Exploiting EDT

by Benya_Fallenstein 5y10th Nov 20142 min readNo comments

6


Crossposted from the AI Alignment Forum. May contain more technical jargon than usual.

The problem with EDT is, as David Lewis put it, its "irrational policy of managing the news" (Lewis, 1981): it chooses actions not only because of their effects of the world, but also because of what the fact that it's taking these actions tells it about events the agent can't affect at all. The canonical example is the smoking lesion problem.

I've long been uncomfortable with the smoking lesion problem as the case against EDT, because an AI system would know its own utility function, and would therefore know whether or not it values "smoking" (presumably in the AI case it would be a different goal), and if it updates on this fact it would behave correctly in the smoking lesion. (This is an AI-centric version of the "tickle defense" of EDT.) Nate and I have come up with a variant I find much more convincing: a way to get EDT agents to pay you for managing the news for them, which works by the same mechanism that makes these agents one-box in Newcomb's problem. (It's a variation of the thought experiment in my LessWrong post on "the sin of updating when you can change whether you exist".)


Suppose that there's this EDT agent around which plays the stock market. It's pretty good at doing so, and has amassed a substantial net worth, but, unsurprisingly, it's not perfect; there's always a small chance of its investments going south. Currently, for example, there's a bit of a hubbub around the CEO of one of the companies the agent has been investing in, and the agent assigns a 0.4% chance that there's a scandal about to be revealed which will force that CEO to resign; if that's the case, it expects to lose $150,000,000.

Along comes a clever AI researcher, who is known to be extremely good at predicting how different kinds of AI systems will react on simple thought experiments, who has access to the source code of our agent, and who happens to be able to access information about whether or not there's a scandal. The researcher could find out and sell the information to the agent, but since it's a low-probability scenario, the value of that information wouldn't be that large. Instead, the researcher has a better idea: they are going to

  1. find out whether or not there is a scandal;
  2. figure out whether or not the agent will pay them $100,000,000 if they ask it to in the next step;
  3. if either (a) there is no scandal and the researcher predicts that the agent will pay up, or (b) there is a scandal and they predict that the agent won't pay up, then they will send the agent a pre-drafted e-mail that explains this whole procedure, explains that either case (a) or (b) turned out to be true (but not which one), and asks the agent to immediately pay the researcher $100,000,000.
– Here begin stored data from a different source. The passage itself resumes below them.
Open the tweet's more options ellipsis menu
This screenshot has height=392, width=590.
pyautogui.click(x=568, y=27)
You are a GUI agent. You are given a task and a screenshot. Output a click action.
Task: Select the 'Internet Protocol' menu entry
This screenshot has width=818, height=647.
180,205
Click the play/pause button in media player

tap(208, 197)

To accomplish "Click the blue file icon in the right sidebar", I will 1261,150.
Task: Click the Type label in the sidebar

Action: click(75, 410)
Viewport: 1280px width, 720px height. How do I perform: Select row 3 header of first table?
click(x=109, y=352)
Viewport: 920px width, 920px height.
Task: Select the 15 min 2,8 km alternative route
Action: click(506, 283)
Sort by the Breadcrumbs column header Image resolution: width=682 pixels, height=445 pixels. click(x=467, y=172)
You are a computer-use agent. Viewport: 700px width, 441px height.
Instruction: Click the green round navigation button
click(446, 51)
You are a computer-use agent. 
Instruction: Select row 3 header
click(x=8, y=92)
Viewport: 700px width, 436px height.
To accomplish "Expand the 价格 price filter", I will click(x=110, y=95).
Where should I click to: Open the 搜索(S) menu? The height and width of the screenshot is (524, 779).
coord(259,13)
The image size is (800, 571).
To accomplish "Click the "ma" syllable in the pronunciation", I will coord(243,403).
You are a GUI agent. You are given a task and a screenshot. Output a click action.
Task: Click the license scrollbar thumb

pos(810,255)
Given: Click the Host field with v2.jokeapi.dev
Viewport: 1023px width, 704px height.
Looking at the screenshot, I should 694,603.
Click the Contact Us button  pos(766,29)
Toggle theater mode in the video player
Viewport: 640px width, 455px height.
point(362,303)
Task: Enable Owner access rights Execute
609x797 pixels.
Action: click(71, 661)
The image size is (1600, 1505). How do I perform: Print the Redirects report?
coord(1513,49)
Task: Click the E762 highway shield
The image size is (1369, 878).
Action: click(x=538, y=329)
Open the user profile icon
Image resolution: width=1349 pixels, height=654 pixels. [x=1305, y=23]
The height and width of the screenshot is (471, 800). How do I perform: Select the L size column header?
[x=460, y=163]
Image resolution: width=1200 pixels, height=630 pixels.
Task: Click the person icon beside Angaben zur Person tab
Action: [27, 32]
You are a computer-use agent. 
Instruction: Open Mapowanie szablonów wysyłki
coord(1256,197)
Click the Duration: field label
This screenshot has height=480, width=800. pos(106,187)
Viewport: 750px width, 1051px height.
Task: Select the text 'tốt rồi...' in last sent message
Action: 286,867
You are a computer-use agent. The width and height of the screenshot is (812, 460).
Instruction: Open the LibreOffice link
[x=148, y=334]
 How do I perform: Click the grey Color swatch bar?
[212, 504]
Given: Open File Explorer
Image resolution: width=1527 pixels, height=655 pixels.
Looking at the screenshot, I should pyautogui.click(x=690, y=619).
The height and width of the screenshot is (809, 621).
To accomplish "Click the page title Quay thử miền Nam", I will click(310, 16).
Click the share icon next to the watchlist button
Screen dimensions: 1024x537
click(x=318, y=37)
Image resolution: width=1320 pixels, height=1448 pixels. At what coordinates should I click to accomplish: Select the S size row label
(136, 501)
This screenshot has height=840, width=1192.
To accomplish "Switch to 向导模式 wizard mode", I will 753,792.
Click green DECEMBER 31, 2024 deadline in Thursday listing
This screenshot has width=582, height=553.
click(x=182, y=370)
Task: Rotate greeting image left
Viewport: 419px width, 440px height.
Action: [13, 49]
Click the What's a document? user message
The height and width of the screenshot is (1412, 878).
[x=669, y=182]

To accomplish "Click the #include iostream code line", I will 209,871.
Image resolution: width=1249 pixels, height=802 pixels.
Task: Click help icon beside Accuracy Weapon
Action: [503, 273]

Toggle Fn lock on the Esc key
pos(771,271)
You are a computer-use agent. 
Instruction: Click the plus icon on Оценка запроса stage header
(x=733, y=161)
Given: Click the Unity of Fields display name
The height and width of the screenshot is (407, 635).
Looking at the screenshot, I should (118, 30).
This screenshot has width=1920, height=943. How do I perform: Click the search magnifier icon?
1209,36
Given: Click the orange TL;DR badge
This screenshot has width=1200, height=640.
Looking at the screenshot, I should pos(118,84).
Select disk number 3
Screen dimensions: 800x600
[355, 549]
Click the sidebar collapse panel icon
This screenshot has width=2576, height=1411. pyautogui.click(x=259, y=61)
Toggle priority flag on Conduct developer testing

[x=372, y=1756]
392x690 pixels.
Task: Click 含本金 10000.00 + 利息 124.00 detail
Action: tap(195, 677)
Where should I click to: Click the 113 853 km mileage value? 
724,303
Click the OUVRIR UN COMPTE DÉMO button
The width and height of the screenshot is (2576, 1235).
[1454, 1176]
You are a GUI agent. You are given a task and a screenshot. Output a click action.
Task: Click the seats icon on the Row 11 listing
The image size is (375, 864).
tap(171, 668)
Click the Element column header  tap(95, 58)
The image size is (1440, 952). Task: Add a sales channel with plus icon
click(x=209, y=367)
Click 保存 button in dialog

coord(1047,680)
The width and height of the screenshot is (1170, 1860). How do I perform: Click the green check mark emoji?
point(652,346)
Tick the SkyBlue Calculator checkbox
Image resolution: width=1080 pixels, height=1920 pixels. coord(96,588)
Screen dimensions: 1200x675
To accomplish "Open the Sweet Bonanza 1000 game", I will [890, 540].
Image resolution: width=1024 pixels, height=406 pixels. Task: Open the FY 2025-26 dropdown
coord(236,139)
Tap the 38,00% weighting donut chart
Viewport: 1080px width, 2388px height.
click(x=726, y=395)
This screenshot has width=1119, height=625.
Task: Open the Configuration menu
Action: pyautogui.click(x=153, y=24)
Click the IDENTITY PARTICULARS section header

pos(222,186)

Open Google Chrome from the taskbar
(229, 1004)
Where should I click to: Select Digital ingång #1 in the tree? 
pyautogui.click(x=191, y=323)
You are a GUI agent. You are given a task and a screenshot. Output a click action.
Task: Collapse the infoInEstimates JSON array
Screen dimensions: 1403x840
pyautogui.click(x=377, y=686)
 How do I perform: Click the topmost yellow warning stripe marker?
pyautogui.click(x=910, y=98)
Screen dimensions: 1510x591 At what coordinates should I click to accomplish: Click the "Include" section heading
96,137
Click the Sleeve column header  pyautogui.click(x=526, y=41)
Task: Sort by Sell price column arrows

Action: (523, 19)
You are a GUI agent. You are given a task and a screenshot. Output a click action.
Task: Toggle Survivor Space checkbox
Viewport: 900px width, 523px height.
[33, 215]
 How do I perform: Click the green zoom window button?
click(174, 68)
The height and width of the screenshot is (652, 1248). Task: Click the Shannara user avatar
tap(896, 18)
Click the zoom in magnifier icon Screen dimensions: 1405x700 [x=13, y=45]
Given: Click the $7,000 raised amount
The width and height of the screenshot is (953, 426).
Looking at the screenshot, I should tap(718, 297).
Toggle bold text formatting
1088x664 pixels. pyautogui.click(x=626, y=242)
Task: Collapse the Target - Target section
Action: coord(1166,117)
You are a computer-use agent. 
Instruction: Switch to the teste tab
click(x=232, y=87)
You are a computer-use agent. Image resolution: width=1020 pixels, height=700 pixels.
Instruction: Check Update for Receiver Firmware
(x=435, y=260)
We assume that the agent has sufficient information about the researcher to know that they are trustworthy and a good predictor of the agent's behavior. Then, as an EDT agent, it'll calculate expected utility by conditioning on its observations and on the action it's considering taking, as follows:

  • Conditioning on receiving the e-mail and paying up, the AI is in case (a): it's paying $100,000,000, but there is no scandal, so it's not losing the $150,000,000.
  • Conditioning on receiving the e-mail and not paying up, the AI is in case (b): it's not paying the researcher, but there's a scandal, and it's going to lose $150,000,000.

The first of these leads to higher conditional expected utility, so the AI pays up. The researcher decides to use the money to fund investigations into better decision theories.

6